* What needs to be done *
Where a line holds the word "computer", copy that line from the data below.

* Stored data *
- Opening Delimiter -

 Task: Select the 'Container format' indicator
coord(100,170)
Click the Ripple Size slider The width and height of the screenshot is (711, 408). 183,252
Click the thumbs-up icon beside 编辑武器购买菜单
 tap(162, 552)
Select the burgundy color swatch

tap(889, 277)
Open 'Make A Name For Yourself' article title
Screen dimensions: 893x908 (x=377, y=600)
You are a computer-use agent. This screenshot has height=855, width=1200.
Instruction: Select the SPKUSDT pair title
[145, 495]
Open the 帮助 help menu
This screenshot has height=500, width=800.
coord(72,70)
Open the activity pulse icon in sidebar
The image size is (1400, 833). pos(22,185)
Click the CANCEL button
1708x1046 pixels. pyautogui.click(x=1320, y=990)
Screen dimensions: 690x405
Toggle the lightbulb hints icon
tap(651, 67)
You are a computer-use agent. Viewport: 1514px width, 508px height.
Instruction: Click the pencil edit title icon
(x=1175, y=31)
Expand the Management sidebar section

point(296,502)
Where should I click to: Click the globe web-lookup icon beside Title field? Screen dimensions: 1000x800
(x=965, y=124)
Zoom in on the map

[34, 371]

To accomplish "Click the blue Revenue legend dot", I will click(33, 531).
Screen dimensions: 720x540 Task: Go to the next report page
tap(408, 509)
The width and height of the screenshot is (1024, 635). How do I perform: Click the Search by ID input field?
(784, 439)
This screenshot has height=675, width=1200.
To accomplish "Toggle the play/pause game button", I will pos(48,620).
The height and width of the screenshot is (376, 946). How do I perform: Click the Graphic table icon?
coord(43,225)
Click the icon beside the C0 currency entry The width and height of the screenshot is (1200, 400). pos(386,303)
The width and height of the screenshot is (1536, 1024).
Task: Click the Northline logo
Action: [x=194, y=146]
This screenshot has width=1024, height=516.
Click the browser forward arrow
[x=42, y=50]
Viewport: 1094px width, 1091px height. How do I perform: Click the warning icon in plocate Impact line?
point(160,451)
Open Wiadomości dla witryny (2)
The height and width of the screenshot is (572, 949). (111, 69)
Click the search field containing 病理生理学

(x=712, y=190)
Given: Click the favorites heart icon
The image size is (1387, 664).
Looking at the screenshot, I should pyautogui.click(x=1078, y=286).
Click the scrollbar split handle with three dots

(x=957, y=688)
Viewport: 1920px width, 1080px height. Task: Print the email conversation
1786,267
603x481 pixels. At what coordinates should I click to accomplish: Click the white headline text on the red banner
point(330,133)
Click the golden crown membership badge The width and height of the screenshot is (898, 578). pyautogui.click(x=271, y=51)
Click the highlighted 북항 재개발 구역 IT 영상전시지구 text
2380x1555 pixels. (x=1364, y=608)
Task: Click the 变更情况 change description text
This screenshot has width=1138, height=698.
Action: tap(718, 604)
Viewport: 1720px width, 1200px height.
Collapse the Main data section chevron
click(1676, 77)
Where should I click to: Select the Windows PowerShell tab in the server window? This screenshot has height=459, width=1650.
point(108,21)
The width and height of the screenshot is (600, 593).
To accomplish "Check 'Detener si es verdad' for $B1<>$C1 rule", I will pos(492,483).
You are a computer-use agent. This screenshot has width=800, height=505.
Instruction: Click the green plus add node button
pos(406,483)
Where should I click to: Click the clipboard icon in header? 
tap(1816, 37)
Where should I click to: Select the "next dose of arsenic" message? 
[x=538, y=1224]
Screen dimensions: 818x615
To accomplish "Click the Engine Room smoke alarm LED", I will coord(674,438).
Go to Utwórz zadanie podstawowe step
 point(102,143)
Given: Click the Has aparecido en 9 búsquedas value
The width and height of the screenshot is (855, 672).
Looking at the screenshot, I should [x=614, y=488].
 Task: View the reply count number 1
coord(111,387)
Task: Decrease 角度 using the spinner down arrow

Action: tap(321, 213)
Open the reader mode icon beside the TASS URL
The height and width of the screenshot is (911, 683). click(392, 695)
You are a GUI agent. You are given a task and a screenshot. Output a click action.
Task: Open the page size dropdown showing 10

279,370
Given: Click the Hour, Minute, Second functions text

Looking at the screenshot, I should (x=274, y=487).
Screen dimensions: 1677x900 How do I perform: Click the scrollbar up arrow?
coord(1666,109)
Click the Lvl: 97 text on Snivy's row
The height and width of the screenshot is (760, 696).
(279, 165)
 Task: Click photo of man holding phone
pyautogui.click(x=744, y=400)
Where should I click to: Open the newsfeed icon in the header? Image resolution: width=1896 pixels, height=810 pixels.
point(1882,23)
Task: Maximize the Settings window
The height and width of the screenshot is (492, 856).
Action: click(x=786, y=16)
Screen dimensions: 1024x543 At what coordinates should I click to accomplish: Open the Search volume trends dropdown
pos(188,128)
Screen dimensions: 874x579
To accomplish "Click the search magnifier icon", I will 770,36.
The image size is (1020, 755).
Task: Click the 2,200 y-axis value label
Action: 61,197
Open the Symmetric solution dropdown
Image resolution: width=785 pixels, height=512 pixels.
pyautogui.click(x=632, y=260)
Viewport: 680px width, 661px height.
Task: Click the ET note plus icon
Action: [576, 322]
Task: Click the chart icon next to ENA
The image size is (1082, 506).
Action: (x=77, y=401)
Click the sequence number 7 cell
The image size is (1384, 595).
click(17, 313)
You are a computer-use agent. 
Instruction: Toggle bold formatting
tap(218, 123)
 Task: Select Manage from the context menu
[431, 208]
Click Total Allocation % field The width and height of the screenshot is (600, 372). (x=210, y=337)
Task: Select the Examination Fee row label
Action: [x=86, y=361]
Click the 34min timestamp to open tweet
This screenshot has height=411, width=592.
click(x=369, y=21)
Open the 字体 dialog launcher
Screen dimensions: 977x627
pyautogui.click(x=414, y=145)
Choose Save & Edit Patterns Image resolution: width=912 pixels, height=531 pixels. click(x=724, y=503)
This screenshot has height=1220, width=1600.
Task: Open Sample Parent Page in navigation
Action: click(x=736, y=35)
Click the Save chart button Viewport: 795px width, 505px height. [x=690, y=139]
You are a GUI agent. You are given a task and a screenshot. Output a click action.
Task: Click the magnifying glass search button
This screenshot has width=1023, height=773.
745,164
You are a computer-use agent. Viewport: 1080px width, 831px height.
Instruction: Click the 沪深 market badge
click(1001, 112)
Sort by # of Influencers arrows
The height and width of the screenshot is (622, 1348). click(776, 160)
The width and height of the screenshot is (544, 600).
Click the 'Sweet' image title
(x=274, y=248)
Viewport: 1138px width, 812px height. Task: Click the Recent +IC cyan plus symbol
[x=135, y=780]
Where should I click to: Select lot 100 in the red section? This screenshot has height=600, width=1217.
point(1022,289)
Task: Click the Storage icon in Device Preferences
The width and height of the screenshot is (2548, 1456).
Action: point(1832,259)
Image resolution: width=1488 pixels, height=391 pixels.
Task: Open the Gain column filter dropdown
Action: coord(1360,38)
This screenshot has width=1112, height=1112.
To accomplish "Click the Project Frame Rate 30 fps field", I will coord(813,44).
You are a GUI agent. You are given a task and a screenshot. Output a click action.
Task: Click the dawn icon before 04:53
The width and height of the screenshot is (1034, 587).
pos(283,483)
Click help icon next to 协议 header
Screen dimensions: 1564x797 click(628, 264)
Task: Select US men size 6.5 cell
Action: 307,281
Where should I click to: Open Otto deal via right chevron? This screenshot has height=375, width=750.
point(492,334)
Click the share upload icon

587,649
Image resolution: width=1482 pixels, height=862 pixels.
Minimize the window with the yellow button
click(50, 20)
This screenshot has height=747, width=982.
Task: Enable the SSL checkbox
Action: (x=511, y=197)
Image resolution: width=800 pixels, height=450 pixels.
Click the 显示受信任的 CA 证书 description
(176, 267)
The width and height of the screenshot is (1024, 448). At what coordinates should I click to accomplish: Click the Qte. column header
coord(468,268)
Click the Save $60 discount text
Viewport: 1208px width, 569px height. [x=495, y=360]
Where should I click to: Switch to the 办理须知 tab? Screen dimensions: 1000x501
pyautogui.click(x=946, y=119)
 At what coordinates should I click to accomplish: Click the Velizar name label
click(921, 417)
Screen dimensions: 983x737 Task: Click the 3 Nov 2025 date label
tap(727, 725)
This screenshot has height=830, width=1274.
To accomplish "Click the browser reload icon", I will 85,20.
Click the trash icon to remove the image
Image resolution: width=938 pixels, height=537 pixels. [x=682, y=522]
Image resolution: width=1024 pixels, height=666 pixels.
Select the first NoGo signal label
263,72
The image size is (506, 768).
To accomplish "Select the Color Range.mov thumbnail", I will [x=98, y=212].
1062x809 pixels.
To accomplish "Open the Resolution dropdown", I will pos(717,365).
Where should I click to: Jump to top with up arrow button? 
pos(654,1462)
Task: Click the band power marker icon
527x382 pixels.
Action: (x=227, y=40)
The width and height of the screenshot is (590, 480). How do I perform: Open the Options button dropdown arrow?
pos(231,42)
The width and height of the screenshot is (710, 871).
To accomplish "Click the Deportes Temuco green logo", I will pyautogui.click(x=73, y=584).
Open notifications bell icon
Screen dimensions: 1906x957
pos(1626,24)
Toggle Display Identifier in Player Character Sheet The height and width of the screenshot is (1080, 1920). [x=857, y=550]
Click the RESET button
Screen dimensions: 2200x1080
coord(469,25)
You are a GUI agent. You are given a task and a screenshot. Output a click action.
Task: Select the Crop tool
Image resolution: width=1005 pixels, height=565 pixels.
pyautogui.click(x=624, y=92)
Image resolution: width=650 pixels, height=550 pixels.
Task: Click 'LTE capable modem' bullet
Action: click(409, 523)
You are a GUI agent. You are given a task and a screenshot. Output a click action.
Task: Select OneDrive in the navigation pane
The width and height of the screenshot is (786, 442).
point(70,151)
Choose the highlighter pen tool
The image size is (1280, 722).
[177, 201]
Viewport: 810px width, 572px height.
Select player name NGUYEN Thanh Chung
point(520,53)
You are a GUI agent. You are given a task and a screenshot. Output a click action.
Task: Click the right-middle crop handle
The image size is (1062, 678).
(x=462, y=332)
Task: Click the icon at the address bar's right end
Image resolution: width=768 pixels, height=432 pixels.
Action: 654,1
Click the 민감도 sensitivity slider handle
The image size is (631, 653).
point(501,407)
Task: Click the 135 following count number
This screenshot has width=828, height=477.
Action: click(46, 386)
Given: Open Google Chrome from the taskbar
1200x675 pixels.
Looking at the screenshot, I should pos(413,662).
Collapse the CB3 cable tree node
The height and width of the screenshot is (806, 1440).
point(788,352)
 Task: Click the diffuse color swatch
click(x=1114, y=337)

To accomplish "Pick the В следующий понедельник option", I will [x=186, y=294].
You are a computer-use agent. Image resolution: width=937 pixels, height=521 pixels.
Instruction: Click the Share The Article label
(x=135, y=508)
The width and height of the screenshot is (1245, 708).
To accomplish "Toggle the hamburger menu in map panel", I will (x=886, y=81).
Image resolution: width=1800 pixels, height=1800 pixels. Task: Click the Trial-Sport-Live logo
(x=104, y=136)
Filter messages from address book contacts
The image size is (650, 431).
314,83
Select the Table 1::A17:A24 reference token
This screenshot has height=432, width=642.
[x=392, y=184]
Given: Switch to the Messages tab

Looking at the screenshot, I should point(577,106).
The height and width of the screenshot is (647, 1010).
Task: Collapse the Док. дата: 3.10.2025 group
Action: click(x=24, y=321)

- Closing Delimiter -

* Solution to this task *
You are a computer-use agent. This screenshot has height=855, width=1200.
You are a computer-use agent. Viewport: 1514px width, 508px height.
You are a computer-use agent. This screenshot has width=800, height=505.
You are a computer-use agent. 
You are a computer-use agent. Viewport: 1080px width, 831px height.
You are a computer-use agent. Image resolution: width=937 pixels, height=521 pixels.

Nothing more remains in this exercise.